--- Objective ---
Lay out the stretch of items from the line containing "1002x642 pixels." through the line containing "Action: 1255,696" as a numbered list, leaving out blank lines.
====== Data records ======
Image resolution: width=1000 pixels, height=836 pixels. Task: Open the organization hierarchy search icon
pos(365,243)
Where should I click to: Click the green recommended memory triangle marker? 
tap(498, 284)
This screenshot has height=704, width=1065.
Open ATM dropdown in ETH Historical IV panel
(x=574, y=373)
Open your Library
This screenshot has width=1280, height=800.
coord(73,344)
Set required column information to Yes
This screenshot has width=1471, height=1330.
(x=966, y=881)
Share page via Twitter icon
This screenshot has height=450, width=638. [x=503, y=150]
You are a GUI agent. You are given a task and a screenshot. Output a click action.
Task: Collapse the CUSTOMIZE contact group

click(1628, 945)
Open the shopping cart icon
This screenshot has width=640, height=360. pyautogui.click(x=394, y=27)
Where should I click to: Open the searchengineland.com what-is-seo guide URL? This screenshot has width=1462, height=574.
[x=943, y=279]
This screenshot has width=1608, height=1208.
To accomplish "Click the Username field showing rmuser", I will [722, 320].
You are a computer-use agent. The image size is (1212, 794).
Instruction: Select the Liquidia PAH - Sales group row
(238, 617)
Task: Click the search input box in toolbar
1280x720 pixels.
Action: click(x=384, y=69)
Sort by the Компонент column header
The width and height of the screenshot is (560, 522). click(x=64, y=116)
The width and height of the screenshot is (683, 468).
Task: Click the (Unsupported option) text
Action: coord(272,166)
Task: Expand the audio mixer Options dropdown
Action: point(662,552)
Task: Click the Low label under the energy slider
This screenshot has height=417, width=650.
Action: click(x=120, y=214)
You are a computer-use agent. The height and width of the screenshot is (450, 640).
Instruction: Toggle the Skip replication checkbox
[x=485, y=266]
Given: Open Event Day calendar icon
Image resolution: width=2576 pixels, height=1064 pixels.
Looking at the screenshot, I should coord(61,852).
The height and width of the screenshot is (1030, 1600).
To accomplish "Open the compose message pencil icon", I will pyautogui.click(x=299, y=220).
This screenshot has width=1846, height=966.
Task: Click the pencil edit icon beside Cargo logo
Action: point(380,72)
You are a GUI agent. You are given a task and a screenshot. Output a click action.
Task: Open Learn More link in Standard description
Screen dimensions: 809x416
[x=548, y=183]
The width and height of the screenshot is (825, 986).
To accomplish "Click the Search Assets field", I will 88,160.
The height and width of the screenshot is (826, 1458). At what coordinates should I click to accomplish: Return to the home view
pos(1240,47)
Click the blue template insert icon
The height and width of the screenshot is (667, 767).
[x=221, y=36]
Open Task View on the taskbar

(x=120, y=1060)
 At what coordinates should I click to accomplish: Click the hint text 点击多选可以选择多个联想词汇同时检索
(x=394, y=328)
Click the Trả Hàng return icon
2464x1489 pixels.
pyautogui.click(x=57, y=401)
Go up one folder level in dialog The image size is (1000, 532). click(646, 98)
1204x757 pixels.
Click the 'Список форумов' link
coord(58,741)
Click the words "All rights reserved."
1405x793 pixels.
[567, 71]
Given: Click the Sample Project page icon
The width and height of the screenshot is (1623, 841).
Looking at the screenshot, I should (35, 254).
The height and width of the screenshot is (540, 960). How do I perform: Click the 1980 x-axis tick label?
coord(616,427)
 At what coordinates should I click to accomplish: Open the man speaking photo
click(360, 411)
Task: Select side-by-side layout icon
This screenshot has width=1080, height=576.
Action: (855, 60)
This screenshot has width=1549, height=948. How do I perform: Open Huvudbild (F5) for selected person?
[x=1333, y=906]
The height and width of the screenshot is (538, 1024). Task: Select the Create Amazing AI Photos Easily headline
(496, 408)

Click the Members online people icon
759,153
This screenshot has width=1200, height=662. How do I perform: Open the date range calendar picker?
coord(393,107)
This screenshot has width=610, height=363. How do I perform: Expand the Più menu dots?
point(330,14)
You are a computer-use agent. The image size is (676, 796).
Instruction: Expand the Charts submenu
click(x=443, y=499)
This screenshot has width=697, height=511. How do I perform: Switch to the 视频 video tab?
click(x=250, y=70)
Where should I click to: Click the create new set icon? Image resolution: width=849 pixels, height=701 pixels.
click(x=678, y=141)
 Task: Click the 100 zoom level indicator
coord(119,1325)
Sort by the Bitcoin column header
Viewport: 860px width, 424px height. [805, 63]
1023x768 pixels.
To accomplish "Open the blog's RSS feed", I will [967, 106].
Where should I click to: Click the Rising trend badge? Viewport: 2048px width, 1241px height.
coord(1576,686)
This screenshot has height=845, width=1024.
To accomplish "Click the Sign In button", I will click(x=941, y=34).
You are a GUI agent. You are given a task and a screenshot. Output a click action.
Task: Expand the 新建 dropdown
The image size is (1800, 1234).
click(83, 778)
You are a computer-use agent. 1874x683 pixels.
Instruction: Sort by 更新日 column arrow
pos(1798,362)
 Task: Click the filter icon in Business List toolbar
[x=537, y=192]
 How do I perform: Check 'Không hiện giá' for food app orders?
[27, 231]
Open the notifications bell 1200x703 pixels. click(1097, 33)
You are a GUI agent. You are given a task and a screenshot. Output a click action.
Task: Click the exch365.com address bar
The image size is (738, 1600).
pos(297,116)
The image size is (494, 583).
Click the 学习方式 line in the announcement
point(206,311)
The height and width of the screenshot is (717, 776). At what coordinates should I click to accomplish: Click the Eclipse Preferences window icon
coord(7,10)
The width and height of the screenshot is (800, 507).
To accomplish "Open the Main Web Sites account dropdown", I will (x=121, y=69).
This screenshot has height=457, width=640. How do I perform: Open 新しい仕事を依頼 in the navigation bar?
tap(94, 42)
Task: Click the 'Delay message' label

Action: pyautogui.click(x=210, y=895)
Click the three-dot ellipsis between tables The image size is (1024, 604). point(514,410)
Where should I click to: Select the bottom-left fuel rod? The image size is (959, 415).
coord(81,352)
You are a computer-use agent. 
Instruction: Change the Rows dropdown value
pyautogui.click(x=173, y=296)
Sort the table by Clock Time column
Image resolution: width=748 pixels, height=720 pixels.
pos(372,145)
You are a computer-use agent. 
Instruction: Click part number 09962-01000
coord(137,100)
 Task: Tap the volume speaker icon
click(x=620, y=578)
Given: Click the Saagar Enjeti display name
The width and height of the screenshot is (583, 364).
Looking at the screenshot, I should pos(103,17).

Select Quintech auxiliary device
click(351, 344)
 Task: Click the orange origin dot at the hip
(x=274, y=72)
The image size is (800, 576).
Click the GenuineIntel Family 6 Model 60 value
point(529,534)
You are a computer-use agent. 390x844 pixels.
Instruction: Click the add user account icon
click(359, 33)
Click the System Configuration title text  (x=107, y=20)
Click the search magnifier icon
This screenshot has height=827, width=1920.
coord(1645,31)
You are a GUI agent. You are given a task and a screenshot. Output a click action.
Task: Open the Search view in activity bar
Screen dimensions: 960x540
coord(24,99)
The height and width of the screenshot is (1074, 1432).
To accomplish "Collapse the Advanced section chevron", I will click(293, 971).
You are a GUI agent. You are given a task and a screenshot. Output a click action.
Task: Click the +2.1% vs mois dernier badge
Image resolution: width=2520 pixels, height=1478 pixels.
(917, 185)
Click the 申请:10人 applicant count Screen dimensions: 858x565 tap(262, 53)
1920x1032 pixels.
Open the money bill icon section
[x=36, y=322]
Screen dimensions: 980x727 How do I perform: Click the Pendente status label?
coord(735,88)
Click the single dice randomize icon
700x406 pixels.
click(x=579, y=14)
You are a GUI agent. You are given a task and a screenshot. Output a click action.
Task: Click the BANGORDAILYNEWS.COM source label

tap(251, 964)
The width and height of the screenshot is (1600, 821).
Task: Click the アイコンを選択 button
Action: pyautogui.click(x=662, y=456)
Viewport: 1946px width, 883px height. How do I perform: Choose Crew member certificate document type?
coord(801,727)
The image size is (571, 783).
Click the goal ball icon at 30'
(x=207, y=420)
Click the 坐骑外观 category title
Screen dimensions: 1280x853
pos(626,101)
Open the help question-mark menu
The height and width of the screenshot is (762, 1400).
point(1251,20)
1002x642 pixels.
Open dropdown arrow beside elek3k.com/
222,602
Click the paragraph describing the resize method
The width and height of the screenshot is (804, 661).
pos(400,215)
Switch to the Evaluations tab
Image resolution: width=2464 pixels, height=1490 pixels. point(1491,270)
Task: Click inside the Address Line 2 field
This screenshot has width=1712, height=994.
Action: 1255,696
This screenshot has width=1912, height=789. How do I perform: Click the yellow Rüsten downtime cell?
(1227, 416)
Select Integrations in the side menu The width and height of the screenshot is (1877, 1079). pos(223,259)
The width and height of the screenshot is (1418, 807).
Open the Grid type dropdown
======
--- Written solution ---
1. 1002x642 pixels.
2. Open dropdown arrow beside elek3k.com/
3. 222,602
4. Click the paragraph describing the resize method
5. The width and height of the screenshot is (804, 661).
6. pos(400,215)
7. Switch to the Evaluations tab
8. Image resolution: width=2464 pixels, height=1490 pixels. point(1491,270)
9. Task: Click inside the Address Line 2 field
10. This screenshot has width=1712, height=994.
11. Action: 1255,696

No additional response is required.